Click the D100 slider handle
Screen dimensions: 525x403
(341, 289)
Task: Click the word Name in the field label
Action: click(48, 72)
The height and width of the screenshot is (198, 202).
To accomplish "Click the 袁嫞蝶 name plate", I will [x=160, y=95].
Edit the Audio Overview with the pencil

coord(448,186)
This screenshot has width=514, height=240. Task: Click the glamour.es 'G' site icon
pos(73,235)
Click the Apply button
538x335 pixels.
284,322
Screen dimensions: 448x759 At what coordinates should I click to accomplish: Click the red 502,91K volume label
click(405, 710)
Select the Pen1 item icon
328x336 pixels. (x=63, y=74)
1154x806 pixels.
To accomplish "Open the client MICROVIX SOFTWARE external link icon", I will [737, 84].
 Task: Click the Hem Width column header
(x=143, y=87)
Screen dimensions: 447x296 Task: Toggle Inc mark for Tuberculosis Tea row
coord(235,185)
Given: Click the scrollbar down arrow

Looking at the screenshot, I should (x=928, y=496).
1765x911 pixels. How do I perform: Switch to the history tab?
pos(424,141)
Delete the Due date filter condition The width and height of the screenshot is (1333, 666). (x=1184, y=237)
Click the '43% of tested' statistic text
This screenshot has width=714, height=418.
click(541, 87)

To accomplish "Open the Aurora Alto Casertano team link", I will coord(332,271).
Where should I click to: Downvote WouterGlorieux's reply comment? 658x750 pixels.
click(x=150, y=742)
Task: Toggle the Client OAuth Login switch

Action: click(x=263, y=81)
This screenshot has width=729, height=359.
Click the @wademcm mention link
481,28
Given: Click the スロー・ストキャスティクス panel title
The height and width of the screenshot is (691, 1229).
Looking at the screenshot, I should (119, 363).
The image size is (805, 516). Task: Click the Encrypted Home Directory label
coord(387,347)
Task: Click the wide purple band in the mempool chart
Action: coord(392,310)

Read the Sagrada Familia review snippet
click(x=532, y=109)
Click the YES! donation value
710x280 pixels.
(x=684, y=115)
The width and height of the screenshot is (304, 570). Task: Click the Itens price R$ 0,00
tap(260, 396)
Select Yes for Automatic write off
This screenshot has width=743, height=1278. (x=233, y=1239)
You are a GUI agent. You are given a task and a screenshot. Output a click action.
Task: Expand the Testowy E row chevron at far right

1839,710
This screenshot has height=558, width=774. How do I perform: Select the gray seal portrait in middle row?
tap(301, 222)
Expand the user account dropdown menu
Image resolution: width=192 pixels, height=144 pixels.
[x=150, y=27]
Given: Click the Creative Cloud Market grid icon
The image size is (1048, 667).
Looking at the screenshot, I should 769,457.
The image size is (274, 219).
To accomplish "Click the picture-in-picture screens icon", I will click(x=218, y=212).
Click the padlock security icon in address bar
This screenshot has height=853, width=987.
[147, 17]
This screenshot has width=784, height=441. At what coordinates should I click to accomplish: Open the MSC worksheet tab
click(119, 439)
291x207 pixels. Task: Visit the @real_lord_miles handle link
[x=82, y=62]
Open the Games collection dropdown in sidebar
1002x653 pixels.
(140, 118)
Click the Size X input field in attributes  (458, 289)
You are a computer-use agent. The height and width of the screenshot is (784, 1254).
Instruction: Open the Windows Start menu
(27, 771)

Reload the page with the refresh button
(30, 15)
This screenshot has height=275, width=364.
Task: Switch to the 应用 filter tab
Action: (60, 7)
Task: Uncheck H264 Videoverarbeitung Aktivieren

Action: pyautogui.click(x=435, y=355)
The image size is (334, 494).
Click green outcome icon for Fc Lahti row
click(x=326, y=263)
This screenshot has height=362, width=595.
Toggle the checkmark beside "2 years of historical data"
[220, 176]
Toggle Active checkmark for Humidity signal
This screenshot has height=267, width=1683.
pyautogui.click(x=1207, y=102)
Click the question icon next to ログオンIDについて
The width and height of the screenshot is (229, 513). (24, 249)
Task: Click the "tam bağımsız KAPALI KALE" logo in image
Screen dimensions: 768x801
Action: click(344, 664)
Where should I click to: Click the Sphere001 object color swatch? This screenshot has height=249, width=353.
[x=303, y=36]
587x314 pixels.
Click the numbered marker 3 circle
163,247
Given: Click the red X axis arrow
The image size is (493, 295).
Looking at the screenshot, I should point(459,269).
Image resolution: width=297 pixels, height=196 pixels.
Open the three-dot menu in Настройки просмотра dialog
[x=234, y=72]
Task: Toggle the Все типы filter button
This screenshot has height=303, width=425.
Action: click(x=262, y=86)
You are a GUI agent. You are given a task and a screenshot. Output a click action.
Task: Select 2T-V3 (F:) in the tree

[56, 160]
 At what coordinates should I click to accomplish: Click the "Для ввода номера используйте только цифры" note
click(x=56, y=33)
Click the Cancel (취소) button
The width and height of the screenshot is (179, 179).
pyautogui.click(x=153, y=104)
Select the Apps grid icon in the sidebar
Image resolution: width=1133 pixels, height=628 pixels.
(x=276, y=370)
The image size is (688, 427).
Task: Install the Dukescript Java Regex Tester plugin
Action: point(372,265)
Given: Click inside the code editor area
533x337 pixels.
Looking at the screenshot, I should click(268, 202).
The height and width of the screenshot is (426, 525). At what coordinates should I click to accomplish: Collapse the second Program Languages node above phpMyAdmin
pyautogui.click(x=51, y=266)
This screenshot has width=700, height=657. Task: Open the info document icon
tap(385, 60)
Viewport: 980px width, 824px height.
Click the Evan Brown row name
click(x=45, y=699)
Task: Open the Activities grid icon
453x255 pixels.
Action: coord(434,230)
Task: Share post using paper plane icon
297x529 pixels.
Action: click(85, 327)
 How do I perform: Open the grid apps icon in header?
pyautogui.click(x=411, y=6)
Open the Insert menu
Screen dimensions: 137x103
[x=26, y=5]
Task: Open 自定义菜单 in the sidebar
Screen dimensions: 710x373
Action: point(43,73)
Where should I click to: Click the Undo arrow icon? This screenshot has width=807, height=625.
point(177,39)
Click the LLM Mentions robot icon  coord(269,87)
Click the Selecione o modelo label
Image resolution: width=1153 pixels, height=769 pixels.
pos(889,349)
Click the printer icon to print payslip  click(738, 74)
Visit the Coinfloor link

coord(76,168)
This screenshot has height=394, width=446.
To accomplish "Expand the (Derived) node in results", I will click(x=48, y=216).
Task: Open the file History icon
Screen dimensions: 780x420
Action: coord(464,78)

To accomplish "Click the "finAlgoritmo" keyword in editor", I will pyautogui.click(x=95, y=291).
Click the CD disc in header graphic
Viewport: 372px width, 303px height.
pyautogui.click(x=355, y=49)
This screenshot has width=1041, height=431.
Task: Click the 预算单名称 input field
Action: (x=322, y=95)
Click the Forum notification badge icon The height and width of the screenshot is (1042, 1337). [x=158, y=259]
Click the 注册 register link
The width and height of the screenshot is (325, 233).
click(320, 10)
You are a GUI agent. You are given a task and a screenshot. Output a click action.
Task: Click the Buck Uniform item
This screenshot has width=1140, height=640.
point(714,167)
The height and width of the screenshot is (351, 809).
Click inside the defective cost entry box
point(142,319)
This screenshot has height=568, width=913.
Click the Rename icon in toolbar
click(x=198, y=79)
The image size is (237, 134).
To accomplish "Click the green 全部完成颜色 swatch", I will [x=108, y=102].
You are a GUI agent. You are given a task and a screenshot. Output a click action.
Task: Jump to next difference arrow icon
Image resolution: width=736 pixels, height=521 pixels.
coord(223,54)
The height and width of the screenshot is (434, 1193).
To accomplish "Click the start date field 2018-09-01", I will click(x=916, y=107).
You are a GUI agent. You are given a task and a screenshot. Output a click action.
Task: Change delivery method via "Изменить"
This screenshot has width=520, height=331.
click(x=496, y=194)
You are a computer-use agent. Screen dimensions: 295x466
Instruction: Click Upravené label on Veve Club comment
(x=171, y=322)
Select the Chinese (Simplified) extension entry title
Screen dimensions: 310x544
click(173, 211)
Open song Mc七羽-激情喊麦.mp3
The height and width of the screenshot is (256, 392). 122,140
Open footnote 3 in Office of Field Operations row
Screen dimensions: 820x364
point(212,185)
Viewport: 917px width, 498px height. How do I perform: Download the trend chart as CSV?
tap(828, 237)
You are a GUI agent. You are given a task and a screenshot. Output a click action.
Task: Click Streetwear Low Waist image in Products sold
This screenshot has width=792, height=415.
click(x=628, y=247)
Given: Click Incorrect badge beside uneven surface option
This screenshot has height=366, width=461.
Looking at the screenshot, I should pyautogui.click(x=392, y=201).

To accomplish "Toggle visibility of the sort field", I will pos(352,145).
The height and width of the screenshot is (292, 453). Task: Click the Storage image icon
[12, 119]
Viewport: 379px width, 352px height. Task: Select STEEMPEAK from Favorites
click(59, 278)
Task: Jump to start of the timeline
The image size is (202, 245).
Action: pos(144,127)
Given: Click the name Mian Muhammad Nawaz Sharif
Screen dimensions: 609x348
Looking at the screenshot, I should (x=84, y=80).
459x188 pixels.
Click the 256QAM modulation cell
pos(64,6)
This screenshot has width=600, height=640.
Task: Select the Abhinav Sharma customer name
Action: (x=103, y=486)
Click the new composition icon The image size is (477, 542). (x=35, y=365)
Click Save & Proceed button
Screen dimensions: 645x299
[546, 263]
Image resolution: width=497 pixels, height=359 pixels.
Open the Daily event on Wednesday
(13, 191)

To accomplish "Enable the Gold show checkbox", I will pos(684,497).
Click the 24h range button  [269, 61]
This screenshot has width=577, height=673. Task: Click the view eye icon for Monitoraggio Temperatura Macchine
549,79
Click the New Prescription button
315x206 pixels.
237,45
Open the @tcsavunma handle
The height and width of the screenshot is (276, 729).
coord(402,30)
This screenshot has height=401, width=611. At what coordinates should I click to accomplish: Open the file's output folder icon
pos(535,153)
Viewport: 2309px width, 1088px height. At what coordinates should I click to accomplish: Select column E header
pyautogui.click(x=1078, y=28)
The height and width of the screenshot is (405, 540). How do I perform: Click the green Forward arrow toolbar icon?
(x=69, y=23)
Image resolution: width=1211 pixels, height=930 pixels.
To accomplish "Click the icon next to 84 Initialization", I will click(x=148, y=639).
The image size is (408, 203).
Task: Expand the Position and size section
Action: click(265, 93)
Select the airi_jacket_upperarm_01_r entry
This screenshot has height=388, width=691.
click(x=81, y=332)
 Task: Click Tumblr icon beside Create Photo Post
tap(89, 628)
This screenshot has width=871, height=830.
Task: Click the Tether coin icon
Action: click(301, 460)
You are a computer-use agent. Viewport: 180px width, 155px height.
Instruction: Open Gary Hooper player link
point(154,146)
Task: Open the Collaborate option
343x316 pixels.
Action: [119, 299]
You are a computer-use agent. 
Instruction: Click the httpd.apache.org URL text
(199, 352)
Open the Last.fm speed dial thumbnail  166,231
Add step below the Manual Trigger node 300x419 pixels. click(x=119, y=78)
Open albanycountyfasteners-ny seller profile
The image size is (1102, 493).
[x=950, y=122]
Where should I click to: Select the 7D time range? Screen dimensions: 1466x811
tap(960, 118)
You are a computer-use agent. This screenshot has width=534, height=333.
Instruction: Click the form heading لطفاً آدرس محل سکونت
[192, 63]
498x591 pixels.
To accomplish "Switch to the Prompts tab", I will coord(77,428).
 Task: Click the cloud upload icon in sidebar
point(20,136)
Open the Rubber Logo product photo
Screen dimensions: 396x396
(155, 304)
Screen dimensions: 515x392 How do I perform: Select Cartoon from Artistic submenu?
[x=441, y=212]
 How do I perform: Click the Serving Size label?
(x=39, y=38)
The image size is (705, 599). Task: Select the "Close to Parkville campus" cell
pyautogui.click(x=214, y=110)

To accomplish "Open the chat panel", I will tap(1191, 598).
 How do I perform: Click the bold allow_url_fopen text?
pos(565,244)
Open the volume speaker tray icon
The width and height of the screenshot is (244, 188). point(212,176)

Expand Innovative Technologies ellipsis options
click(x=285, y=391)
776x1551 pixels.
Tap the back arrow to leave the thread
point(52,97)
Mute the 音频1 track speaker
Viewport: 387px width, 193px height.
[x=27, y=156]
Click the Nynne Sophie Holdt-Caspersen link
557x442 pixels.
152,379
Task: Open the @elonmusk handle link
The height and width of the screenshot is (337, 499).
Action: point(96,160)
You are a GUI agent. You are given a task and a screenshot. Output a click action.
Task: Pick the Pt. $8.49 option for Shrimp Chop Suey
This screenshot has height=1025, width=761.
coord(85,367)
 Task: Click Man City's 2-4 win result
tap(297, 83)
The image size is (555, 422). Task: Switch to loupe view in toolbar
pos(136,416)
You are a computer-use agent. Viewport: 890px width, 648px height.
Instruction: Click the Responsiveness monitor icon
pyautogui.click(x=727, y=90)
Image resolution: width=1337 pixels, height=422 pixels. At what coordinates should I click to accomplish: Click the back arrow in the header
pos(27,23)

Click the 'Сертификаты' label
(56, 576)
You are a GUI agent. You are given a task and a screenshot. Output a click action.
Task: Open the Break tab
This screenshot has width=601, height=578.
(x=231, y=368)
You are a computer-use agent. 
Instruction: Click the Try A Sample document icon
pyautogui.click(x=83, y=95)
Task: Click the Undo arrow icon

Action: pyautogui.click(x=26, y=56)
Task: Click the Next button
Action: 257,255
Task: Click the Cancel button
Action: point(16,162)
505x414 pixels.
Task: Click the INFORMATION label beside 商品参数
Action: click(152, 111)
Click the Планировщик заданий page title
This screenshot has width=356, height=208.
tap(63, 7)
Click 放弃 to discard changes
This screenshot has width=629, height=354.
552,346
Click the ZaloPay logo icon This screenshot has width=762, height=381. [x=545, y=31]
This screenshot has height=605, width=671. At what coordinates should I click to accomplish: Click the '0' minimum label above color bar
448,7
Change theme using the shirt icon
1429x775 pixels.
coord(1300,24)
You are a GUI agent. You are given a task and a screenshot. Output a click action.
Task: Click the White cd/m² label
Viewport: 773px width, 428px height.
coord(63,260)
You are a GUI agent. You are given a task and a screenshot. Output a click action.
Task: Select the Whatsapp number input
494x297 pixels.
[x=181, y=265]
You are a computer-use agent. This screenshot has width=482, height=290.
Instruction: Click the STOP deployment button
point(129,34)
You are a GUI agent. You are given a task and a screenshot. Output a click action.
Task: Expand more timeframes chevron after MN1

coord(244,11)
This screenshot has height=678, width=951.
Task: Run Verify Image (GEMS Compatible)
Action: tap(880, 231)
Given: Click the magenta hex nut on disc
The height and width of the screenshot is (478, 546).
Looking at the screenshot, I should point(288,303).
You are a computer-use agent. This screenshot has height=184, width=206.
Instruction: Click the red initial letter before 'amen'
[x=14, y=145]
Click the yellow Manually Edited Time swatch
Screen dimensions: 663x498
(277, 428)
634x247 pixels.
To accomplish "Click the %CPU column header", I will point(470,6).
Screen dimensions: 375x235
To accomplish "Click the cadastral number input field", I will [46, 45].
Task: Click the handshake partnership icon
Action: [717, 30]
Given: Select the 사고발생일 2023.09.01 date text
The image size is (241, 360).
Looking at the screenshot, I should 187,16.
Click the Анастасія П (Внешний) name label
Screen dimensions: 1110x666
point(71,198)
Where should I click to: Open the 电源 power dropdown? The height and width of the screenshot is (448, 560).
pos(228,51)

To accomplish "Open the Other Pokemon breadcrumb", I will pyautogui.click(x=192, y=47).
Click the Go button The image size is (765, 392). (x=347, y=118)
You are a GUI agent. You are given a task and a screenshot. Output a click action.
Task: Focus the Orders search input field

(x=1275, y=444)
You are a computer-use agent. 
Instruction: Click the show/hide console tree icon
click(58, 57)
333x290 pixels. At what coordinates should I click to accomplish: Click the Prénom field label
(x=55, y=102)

------------

Instructions for the task: Which lines hold the string "panel"? Copy all of them from the data above.

Solution to the exercise:
Given: Click the スロー・ストキャスティクス panel title
To accomplish "Open the chat panel", I will tap(1191, 598).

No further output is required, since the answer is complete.